Data under study: Begin

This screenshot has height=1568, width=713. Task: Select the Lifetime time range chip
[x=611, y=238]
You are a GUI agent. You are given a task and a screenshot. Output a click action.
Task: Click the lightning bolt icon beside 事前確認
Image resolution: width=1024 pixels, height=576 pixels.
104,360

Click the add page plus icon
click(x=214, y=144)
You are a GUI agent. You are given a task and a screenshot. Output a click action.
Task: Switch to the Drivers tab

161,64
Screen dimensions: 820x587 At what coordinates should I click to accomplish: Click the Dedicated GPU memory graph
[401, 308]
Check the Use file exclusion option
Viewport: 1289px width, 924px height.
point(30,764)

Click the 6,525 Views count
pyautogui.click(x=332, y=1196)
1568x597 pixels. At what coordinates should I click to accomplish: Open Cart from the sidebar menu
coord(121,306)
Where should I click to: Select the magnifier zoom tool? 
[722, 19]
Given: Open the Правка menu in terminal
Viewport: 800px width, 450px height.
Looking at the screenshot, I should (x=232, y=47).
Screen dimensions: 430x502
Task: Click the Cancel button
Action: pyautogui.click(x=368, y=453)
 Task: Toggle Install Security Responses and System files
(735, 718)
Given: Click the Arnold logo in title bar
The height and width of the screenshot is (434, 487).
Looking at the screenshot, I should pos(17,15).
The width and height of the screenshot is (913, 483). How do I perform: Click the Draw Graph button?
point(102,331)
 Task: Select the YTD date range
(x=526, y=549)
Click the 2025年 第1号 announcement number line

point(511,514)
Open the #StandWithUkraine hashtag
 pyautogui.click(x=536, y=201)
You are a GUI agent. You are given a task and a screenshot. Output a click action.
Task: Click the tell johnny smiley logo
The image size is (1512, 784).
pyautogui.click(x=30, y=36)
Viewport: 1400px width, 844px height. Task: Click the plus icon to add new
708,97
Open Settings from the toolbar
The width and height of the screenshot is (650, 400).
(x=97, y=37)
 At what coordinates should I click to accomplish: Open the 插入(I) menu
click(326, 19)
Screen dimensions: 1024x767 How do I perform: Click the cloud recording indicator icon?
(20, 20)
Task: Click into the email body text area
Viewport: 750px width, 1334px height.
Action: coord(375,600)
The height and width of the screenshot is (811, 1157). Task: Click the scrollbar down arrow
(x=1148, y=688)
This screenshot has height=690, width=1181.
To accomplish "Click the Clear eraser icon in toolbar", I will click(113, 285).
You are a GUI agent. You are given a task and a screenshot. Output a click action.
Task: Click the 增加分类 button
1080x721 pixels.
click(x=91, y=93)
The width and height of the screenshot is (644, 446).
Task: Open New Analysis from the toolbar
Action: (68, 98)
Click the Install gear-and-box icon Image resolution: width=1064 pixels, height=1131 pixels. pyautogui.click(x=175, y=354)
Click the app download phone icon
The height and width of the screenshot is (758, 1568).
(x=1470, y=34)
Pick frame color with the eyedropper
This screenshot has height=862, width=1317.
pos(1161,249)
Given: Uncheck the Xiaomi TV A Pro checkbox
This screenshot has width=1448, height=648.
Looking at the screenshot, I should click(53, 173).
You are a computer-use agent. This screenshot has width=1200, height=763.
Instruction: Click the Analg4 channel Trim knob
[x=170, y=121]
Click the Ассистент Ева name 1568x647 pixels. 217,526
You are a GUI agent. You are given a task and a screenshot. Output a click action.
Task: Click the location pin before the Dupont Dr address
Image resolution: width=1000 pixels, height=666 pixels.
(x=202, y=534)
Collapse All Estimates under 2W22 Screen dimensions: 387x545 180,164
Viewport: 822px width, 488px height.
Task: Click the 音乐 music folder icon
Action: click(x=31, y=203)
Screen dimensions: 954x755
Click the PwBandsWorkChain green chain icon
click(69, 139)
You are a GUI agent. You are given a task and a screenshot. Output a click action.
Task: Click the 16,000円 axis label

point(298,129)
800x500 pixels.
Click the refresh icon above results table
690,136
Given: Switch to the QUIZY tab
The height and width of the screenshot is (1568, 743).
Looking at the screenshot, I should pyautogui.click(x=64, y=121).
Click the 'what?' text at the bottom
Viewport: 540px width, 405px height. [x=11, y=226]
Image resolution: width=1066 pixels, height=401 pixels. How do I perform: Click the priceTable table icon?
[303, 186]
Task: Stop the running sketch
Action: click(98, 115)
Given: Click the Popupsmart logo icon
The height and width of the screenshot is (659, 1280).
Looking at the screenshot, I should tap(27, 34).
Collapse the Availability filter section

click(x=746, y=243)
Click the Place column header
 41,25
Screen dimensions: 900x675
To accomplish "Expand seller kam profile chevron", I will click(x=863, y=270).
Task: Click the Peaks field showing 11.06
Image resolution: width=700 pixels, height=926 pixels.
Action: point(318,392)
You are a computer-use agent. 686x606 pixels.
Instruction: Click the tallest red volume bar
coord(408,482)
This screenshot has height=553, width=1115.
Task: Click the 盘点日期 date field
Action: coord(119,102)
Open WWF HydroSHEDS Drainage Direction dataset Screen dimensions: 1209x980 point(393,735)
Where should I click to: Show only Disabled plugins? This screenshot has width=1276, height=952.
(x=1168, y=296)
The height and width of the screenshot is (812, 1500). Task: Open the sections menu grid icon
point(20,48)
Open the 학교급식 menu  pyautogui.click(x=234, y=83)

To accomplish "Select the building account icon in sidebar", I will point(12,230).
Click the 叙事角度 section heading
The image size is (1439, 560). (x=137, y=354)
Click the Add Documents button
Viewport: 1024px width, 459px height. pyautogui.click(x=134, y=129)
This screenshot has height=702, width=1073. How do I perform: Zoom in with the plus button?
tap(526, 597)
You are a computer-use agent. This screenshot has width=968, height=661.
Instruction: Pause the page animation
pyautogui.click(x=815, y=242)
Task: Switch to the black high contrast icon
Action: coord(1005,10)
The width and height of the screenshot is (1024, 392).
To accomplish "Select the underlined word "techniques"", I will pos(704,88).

Data under study: End

Once more, set down the full listing, verbatim.

This screenshot has height=1568, width=713. Task: Select the Lifetime time range chip
[x=611, y=238]
You are a GUI agent. You are given a task and a screenshot. Output a click action.
Task: Click the lightning bolt icon beside 事前確認
Image resolution: width=1024 pixels, height=576 pixels.
104,360

Click the add page plus icon
click(x=214, y=144)
You are a GUI agent. You are given a task and a screenshot. Output a click action.
Task: Switch to the Drivers tab

161,64
Screen dimensions: 820x587 At what coordinates should I click to accomplish: Click the Dedicated GPU memory graph
[401, 308]
Check the Use file exclusion option
Viewport: 1289px width, 924px height.
point(30,764)

Click the 6,525 Views count
pyautogui.click(x=332, y=1196)
1568x597 pixels. At what coordinates should I click to accomplish: Open Cart from the sidebar menu
coord(121,306)
Where should I click to: Select the magnifier zoom tool? 
[722, 19]
Given: Open the Правка menu in terminal
Viewport: 800px width, 450px height.
Looking at the screenshot, I should (x=232, y=47).
Screen dimensions: 430x502
Task: Click the Cancel button
Action: pyautogui.click(x=368, y=453)
 Task: Toggle Install Security Responses and System files
(735, 718)
Given: Click the Arnold logo in title bar
The height and width of the screenshot is (434, 487).
Looking at the screenshot, I should pos(17,15).
The width and height of the screenshot is (913, 483). How do I perform: Click the Draw Graph button?
point(102,331)
 Task: Select the YTD date range
(x=526, y=549)
Click the 2025年 第1号 announcement number line

point(511,514)
Open the #StandWithUkraine hashtag
 pyautogui.click(x=536, y=201)
You are a GUI agent. You are given a task and a screenshot. Output a click action.
Task: Click the tell johnny smiley logo
The image size is (1512, 784).
pyautogui.click(x=30, y=36)
Viewport: 1400px width, 844px height. Task: Click the plus icon to add new
708,97
Open Settings from the toolbar
The width and height of the screenshot is (650, 400).
(x=97, y=37)
 At what coordinates should I click to accomplish: Open the 插入(I) menu
click(326, 19)
Screen dimensions: 1024x767 How do I perform: Click the cloud recording indicator icon?
(20, 20)
Task: Click into the email body text area
Viewport: 750px width, 1334px height.
Action: coord(375,600)
The height and width of the screenshot is (811, 1157). Task: Click the scrollbar down arrow
(x=1148, y=688)
This screenshot has height=690, width=1181.
To accomplish "Click the Clear eraser icon in toolbar", I will click(113, 285).
You are a GUI agent. You are given a task and a screenshot. Output a click action.
Task: Click the 增加分类 button
1080x721 pixels.
click(x=91, y=93)
The width and height of the screenshot is (644, 446).
Task: Open New Analysis from the toolbar
Action: (68, 98)
Click the Install gear-and-box icon Image resolution: width=1064 pixels, height=1131 pixels. pyautogui.click(x=175, y=354)
Click the app download phone icon
The height and width of the screenshot is (758, 1568).
(x=1470, y=34)
Pick frame color with the eyedropper
This screenshot has height=862, width=1317.
pos(1161,249)
Given: Uncheck the Xiaomi TV A Pro checkbox
This screenshot has width=1448, height=648.
Looking at the screenshot, I should click(53, 173).
You are a computer-use agent. This screenshot has width=1200, height=763.
Instruction: Click the Analg4 channel Trim knob
[x=170, y=121]
Click the Ассистент Ева name 1568x647 pixels. 217,526
You are a GUI agent. You are given a task and a screenshot. Output a click action.
Task: Click the location pin before the Dupont Dr address
Image resolution: width=1000 pixels, height=666 pixels.
(x=202, y=534)
Collapse All Estimates under 2W22 Screen dimensions: 387x545 180,164
Viewport: 822px width, 488px height.
Task: Click the 音乐 music folder icon
Action: click(x=31, y=203)
Screen dimensions: 954x755
Click the PwBandsWorkChain green chain icon
click(69, 139)
You are a GUI agent. You are given a task and a screenshot. Output a click action.
Task: Click the 16,000円 axis label

point(298,129)
800x500 pixels.
Click the refresh icon above results table
690,136
Given: Switch to the QUIZY tab
The height and width of the screenshot is (1568, 743).
Looking at the screenshot, I should pyautogui.click(x=64, y=121).
Click the 'what?' text at the bottom
Viewport: 540px width, 405px height. [x=11, y=226]
Image resolution: width=1066 pixels, height=401 pixels. How do I perform: Click the priceTable table icon?
[303, 186]
Task: Stop the running sketch
Action: click(98, 115)
Given: Click the Popupsmart logo icon
The height and width of the screenshot is (659, 1280).
Looking at the screenshot, I should tap(27, 34).
Collapse the Availability filter section

click(x=746, y=243)
Click the Place column header
 41,25
Screen dimensions: 900x675
To accomplish "Expand seller kam profile chevron", I will click(x=863, y=270).
Task: Click the Peaks field showing 11.06
Image resolution: width=700 pixels, height=926 pixels.
Action: point(318,392)
You are a computer-use agent. 686x606 pixels.
Instruction: Click the tallest red volume bar
coord(408,482)
This screenshot has height=553, width=1115.
Task: Click the 盘点日期 date field
Action: coord(119,102)
Open WWF HydroSHEDS Drainage Direction dataset Screen dimensions: 1209x980 point(393,735)
Where should I click to: Show only Disabled plugins? This screenshot has width=1276, height=952.
(x=1168, y=296)
The height and width of the screenshot is (812, 1500). Task: Open the sections menu grid icon
point(20,48)
Open the 학교급식 menu  pyautogui.click(x=234, y=83)

To accomplish "Select the building account icon in sidebar", I will point(12,230).
Click the 叙事角度 section heading
The image size is (1439, 560). (x=137, y=354)
Click the Add Documents button
Viewport: 1024px width, 459px height. pyautogui.click(x=134, y=129)
This screenshot has height=702, width=1073. How do I perform: Zoom in with the plus button?
tap(526, 597)
You are a computer-use agent. This screenshot has width=968, height=661.
Instruction: Pause the page animation
pyautogui.click(x=815, y=242)
Task: Switch to the black high contrast icon
Action: coord(1005,10)
The width and height of the screenshot is (1024, 392).
To accomplish "Select the underlined word "techniques"", I will pos(704,88).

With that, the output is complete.